What is Q▪Kernel?

Q▪Kernel is a Real Time Operating System, or Kernel, specifically developed for a new generation of processors like the Microchip 16-bit and 32-bit processors. Q▪Kernel fully exploits the capabilities of those processors by implementing its unique micro kernel segmented interrupt architecture, making it the fastest RTOS. The architecture enables dual mode capabilities not found in any other Real Time Operating System.

For a more detailed description of the features, please download the documents below.

Q▪Kernel User Guide

Feature Guide

Q▪Kernel Reference Guide



Dual-Mode RTOS

A new breed of embedded applications is rapidly evolving. Traditional DSP applications are adding networking and other control functionality. But at the same time, the typical MCU control application will often include High Dataflow requirements like streaming media and other DSP functions. An emerging solution for this new class of 'hybrid' application is the convergent processor. This design approach combines both DSP and RISC/microcontroller capabilities into a single, unified architecture.

A processor that implements this architecture can operate as a DSP engine, be totally dedicated to a control application, or can operate somewhere in between. This makes those processors suitable for everything from industrial control to portable devices. Single convergent processors are an attractive alternative to the larger and more costly RISC and DSP processors. The dsPIC and PIC32MX from Microchip are convergent processors that can replace the RISC and DSP processors.

While Microchip implemented the hardware for convergent processing, the software is often lacking. A traditional multithreading RTOS adds enormous overhead to the DSP portion of the application. While a simple scheduler may work fine for the DSP or High Dataflow part of the application, it is not a good solution for a control application.

The traditional RTOS requires a stack for every thread, so it can block while waiting for an event and can be preempted by a higher priority thread. The switching between threads, known as context switching, is an expensive operation especially for processors with lots of registers like the dsPIC/PIC24 (20) and PIC32 (40). The larger the context, the longer it takes to switch the context.

DSP and High Dataflow applications typically read a block of data, operate an algorithm on the data, and then send the data to another programming unit for further processing.

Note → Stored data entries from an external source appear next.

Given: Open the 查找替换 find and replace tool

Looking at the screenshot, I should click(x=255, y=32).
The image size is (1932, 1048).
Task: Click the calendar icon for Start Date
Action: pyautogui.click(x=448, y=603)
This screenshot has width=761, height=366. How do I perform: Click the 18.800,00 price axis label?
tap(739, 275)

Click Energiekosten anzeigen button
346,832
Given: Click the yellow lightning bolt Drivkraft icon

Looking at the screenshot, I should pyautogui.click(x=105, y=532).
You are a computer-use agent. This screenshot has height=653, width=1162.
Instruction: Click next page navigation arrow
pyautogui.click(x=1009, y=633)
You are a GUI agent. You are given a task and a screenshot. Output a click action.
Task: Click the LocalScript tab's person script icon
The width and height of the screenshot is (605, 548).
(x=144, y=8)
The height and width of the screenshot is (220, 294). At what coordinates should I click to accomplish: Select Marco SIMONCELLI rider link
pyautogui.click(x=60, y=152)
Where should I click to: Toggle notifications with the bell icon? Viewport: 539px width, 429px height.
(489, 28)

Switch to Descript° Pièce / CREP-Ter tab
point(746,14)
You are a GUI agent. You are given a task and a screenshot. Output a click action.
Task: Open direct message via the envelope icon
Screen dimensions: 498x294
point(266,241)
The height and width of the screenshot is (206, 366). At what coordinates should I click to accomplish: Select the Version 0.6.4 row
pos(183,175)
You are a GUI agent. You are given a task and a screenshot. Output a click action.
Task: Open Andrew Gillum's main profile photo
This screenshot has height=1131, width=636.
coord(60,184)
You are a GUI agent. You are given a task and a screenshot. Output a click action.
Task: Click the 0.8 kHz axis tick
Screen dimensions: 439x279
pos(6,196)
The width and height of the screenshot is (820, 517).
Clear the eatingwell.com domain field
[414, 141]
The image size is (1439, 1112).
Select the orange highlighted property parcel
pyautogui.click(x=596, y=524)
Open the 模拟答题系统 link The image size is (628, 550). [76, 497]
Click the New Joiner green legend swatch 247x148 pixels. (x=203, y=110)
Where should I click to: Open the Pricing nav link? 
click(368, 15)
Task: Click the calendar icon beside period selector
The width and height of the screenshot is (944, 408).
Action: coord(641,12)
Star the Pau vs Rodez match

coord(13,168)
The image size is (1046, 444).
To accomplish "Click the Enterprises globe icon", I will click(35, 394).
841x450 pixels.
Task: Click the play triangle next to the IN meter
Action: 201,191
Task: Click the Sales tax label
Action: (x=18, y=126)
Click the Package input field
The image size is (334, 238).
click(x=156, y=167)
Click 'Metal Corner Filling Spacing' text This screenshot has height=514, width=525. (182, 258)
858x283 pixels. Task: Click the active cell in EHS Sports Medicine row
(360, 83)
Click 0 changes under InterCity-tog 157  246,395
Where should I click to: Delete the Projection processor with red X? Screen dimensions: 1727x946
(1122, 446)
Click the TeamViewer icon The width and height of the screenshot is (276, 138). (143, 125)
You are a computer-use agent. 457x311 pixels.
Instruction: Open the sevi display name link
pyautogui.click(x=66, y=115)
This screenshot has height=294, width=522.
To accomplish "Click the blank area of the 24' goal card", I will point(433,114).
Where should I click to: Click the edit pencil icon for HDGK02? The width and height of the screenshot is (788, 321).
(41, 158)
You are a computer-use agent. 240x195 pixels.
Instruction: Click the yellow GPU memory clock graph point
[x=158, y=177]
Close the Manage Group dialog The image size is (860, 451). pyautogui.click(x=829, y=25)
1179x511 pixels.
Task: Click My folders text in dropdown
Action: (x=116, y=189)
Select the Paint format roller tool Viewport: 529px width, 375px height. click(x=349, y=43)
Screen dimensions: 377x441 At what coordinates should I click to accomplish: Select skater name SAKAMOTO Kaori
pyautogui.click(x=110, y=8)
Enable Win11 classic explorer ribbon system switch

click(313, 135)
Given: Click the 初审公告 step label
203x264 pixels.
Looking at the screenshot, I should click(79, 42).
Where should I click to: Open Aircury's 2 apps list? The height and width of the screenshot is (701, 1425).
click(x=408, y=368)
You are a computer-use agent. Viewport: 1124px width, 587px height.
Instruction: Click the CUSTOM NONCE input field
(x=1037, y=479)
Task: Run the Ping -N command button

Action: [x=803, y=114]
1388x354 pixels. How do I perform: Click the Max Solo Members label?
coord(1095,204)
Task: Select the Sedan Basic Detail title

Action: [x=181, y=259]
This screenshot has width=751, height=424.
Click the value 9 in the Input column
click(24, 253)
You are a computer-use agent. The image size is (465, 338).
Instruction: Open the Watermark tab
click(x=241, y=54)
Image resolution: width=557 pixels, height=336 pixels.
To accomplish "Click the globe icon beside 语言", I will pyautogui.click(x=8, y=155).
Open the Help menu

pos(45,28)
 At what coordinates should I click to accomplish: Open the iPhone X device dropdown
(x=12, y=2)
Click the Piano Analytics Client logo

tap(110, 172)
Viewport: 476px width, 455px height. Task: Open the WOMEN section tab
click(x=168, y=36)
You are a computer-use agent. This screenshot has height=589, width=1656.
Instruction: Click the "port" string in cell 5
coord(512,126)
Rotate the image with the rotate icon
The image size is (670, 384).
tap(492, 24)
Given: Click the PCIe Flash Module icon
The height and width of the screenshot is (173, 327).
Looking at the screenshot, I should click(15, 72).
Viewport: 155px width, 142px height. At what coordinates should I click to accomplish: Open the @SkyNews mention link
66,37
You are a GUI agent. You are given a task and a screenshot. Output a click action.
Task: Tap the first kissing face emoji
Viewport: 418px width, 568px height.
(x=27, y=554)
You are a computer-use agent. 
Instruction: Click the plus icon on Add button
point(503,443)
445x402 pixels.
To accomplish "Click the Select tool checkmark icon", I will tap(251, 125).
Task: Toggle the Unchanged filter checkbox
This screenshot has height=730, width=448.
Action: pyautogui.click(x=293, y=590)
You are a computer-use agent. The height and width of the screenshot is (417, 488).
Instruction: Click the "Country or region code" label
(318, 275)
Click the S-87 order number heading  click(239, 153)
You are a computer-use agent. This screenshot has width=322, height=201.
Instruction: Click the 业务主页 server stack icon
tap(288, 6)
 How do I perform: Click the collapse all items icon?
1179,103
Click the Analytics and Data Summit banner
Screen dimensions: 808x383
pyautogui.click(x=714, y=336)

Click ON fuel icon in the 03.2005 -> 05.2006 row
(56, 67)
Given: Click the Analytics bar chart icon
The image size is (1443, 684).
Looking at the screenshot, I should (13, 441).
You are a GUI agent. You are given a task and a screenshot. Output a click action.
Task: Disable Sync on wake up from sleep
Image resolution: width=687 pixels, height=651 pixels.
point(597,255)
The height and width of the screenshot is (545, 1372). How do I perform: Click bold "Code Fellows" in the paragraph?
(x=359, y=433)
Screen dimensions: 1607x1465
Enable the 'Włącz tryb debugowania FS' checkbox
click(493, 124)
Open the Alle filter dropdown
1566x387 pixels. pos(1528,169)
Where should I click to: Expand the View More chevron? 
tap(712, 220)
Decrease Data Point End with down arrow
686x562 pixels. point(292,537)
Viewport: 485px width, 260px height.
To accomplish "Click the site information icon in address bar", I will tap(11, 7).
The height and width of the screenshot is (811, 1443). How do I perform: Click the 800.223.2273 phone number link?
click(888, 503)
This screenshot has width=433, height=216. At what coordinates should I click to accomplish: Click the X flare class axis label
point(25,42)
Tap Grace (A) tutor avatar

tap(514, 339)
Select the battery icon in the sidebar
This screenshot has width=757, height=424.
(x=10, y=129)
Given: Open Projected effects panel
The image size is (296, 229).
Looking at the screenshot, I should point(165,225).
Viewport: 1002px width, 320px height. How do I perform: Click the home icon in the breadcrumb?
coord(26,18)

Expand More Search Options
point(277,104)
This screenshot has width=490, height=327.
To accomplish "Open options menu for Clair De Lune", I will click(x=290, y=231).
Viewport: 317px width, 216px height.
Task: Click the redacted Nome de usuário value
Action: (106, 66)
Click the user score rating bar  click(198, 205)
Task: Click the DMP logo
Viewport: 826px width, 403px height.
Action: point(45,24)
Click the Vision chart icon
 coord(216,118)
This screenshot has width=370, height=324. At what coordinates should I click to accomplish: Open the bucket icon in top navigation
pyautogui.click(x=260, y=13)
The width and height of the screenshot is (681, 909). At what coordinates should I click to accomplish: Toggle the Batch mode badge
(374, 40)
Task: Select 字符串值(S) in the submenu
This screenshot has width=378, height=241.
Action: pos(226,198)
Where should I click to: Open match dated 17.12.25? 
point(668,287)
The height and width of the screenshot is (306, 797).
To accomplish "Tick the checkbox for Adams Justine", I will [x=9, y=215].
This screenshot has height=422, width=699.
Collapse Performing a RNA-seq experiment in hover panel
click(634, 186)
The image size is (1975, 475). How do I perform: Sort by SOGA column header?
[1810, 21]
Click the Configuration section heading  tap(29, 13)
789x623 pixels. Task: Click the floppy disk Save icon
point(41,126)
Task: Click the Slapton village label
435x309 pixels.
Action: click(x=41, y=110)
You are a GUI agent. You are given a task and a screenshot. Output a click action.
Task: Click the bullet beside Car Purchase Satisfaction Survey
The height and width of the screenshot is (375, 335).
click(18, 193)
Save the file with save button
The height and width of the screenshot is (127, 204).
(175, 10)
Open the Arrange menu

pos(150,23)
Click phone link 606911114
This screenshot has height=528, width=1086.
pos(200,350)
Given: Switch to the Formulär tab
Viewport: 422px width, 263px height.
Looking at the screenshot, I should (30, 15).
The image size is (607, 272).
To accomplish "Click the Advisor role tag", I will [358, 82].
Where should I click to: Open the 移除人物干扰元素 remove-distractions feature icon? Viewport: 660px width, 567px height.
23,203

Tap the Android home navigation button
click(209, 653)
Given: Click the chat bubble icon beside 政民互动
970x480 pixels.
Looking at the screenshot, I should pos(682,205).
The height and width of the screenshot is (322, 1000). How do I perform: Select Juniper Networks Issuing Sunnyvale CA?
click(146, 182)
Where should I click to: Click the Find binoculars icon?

Due to the real time nature of the data, the algorithm must start within a very tight window once the data becomes available. Developers often design their own custom executive that handles the High Dataflow based on a corporative scheduling model. To combine this model with a traditional RTOS they run the algorithms in a high priority thread which adds a lot of overhead.

The Dual-Mode RTOS combines the traditional thread-based kernel architecture for real-time control processing with specialized fibers for High Dataflow operations. The architecture accommodates the different needs for both domains by separating them. Q▪Kernel enables both types of application code to run fully optimized on a single processor, and both fibers and threads use a common API.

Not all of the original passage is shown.